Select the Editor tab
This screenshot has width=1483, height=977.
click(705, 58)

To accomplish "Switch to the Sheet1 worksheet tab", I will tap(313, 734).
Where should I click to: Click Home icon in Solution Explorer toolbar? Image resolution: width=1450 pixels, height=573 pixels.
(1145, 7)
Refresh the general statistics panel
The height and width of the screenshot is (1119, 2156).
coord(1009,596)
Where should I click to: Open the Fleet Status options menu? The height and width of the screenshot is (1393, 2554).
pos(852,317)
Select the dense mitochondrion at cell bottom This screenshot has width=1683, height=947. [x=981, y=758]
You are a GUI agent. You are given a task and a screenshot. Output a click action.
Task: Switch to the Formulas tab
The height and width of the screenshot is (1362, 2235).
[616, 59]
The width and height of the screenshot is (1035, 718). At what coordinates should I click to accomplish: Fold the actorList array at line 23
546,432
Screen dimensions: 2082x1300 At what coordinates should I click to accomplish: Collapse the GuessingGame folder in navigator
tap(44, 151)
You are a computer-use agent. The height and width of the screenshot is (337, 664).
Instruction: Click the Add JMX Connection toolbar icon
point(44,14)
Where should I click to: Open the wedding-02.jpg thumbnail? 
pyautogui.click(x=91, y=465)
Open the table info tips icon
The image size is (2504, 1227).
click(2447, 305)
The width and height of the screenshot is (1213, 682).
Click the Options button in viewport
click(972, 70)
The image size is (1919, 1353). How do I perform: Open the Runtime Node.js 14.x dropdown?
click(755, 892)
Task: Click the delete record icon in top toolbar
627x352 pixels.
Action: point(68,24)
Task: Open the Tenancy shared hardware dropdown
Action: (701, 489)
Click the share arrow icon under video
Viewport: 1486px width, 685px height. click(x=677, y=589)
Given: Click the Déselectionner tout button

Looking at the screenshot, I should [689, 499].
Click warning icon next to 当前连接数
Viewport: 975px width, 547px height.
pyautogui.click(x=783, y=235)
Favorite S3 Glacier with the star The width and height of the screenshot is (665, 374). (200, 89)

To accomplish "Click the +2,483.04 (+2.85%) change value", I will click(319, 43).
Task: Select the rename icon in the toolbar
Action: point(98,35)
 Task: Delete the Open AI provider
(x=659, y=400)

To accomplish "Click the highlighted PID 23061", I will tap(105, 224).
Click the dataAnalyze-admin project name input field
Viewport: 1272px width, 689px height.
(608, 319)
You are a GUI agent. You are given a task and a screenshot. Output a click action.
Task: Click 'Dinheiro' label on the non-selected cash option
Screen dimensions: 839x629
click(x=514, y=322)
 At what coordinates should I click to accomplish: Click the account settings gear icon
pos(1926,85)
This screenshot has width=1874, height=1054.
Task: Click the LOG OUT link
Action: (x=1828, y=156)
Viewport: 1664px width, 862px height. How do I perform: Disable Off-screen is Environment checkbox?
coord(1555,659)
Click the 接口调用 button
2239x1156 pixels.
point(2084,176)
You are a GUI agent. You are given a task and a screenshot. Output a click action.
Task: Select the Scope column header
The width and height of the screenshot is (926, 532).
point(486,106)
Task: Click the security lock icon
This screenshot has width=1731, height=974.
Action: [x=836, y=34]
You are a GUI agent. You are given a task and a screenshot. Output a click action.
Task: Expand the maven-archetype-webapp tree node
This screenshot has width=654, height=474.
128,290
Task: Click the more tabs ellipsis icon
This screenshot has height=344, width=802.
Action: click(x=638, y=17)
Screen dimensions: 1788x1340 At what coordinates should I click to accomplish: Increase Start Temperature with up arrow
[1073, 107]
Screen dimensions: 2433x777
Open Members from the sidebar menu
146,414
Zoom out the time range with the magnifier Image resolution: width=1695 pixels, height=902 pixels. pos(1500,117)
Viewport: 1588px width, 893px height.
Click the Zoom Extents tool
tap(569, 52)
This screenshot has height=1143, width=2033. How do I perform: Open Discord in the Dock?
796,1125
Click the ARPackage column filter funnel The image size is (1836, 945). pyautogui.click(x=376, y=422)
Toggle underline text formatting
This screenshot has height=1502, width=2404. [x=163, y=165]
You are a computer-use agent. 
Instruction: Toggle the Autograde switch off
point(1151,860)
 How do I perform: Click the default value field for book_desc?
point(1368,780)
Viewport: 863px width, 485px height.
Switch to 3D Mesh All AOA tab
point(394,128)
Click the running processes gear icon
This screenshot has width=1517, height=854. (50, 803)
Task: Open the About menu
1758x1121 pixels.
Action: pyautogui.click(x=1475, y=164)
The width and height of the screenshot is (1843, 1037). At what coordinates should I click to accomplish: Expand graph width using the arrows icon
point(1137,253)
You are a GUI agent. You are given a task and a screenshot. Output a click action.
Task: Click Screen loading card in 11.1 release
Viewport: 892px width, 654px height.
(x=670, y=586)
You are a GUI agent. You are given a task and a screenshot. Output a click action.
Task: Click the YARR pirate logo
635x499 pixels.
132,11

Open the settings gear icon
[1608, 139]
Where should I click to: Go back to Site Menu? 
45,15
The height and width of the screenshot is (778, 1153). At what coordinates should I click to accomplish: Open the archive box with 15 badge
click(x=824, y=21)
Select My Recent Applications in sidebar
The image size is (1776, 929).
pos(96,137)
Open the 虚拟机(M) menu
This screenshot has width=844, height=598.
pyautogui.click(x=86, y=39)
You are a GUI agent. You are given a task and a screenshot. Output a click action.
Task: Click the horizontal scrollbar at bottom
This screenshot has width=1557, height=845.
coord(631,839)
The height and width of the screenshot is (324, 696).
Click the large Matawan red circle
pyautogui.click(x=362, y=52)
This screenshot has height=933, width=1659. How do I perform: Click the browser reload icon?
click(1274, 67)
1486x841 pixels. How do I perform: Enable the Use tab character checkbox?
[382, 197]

• How to complete this task
Would you repeat each of the lines above exactly?

• Written reply
Select the Editor tab
This screenshot has width=1483, height=977.
click(705, 58)

To accomplish "Switch to the Sheet1 worksheet tab", I will tap(313, 734).
Where should I click to: Click Home icon in Solution Explorer toolbar? Image resolution: width=1450 pixels, height=573 pixels.
(1145, 7)
Refresh the general statistics panel
The height and width of the screenshot is (1119, 2156).
coord(1009,596)
Where should I click to: Open the Fleet Status options menu? The height and width of the screenshot is (1393, 2554).
pos(852,317)
Select the dense mitochondrion at cell bottom This screenshot has width=1683, height=947. [x=981, y=758]
You are a GUI agent. You are given a task and a screenshot. Output a click action.
Task: Switch to the Formulas tab
The height and width of the screenshot is (1362, 2235).
[616, 59]
The width and height of the screenshot is (1035, 718). At what coordinates should I click to accomplish: Fold the actorList array at line 23
546,432
Screen dimensions: 2082x1300 At what coordinates should I click to accomplish: Collapse the GuessingGame folder in navigator
tap(44, 151)
You are a computer-use agent. The height and width of the screenshot is (337, 664).
Instruction: Click the Add JMX Connection toolbar icon
point(44,14)
Where should I click to: Open the wedding-02.jpg thumbnail? 
pyautogui.click(x=91, y=465)
Open the table info tips icon
The image size is (2504, 1227).
click(2447, 305)
The width and height of the screenshot is (1213, 682).
Click the Options button in viewport
click(972, 70)
The image size is (1919, 1353). How do I perform: Open the Runtime Node.js 14.x dropdown?
click(755, 892)
Task: Click the delete record icon in top toolbar
627x352 pixels.
Action: point(68,24)
Task: Open the Tenancy shared hardware dropdown
Action: (701, 489)
Click the share arrow icon under video
Viewport: 1486px width, 685px height. click(x=677, y=589)
Given: Click the Déselectionner tout button

Looking at the screenshot, I should [689, 499].
Click warning icon next to 当前连接数
Viewport: 975px width, 547px height.
pyautogui.click(x=783, y=235)
Favorite S3 Glacier with the star The width and height of the screenshot is (665, 374). (200, 89)

To accomplish "Click the +2,483.04 (+2.85%) change value", I will click(319, 43).
Task: Select the rename icon in the toolbar
Action: point(98,35)
 Task: Delete the Open AI provider
(x=659, y=400)

To accomplish "Click the highlighted PID 23061", I will tap(105, 224).
Click the dataAnalyze-admin project name input field
Viewport: 1272px width, 689px height.
(608, 319)
You are a GUI agent. You are given a task and a screenshot. Output a click action.
Task: Click 'Dinheiro' label on the non-selected cash option
Screen dimensions: 839x629
click(x=514, y=322)
 At what coordinates should I click to accomplish: Click the account settings gear icon
pos(1926,85)
This screenshot has width=1874, height=1054.
Task: Click the LOG OUT link
Action: (x=1828, y=156)
Viewport: 1664px width, 862px height. How do I perform: Disable Off-screen is Environment checkbox?
coord(1555,659)
Click the 接口调用 button
2239x1156 pixels.
point(2084,176)
You are a GUI agent. You are given a task and a screenshot. Output a click action.
Task: Select the Scope column header
The width and height of the screenshot is (926, 532).
point(486,106)
Task: Click the security lock icon
This screenshot has width=1731, height=974.
Action: [x=836, y=34]
You are a GUI agent. You are given a task and a screenshot. Output a click action.
Task: Expand the maven-archetype-webapp tree node
This screenshot has width=654, height=474.
128,290
Task: Click the more tabs ellipsis icon
This screenshot has height=344, width=802.
Action: click(x=638, y=17)
Screen dimensions: 1788x1340 At what coordinates should I click to accomplish: Increase Start Temperature with up arrow
[1073, 107]
Screen dimensions: 2433x777
Open Members from the sidebar menu
146,414
Zoom out the time range with the magnifier Image resolution: width=1695 pixels, height=902 pixels. pos(1500,117)
Viewport: 1588px width, 893px height.
Click the Zoom Extents tool
tap(569, 52)
This screenshot has height=1143, width=2033. How do I perform: Open Discord in the Dock?
796,1125
Click the ARPackage column filter funnel The image size is (1836, 945). pyautogui.click(x=376, y=422)
Toggle underline text formatting
This screenshot has height=1502, width=2404. [x=163, y=165]
You are a computer-use agent. 
Instruction: Toggle the Autograde switch off
point(1151,860)
 How do I perform: Click the default value field for book_desc?
point(1368,780)
Viewport: 863px width, 485px height.
Switch to 3D Mesh All AOA tab
point(394,128)
Click the running processes gear icon
This screenshot has width=1517, height=854. (50, 803)
Task: Open the About menu
1758x1121 pixels.
Action: pyautogui.click(x=1475, y=164)
The width and height of the screenshot is (1843, 1037). At what coordinates should I click to accomplish: Expand graph width using the arrows icon
point(1137,253)
You are a GUI agent. You are given a task and a screenshot. Output a click action.
Task: Click Screen loading card in 11.1 release
Viewport: 892px width, 654px height.
(x=670, y=586)
You are a GUI agent. You are given a task and a screenshot. Output a click action.
Task: Click the YARR pirate logo
635x499 pixels.
132,11

Open the settings gear icon
[1608, 139]
Where should I click to: Go back to Site Menu? 
45,15
The height and width of the screenshot is (778, 1153). At what coordinates should I click to accomplish: Open the archive box with 15 badge
click(x=824, y=21)
Select My Recent Applications in sidebar
The image size is (1776, 929).
pos(96,137)
Open the 虚拟机(M) menu
This screenshot has width=844, height=598.
pyautogui.click(x=86, y=39)
You are a GUI agent. You are given a task and a screenshot. Output a click action.
Task: Click the horizontal scrollbar at bottom
This screenshot has width=1557, height=845.
coord(631,839)
The height and width of the screenshot is (324, 696).
Click the large Matawan red circle
pyautogui.click(x=362, y=52)
This screenshot has height=933, width=1659. How do I perform: Click the browser reload icon?
click(1274, 67)
1486x841 pixels. How do I perform: Enable the Use tab character checkbox?
[382, 197]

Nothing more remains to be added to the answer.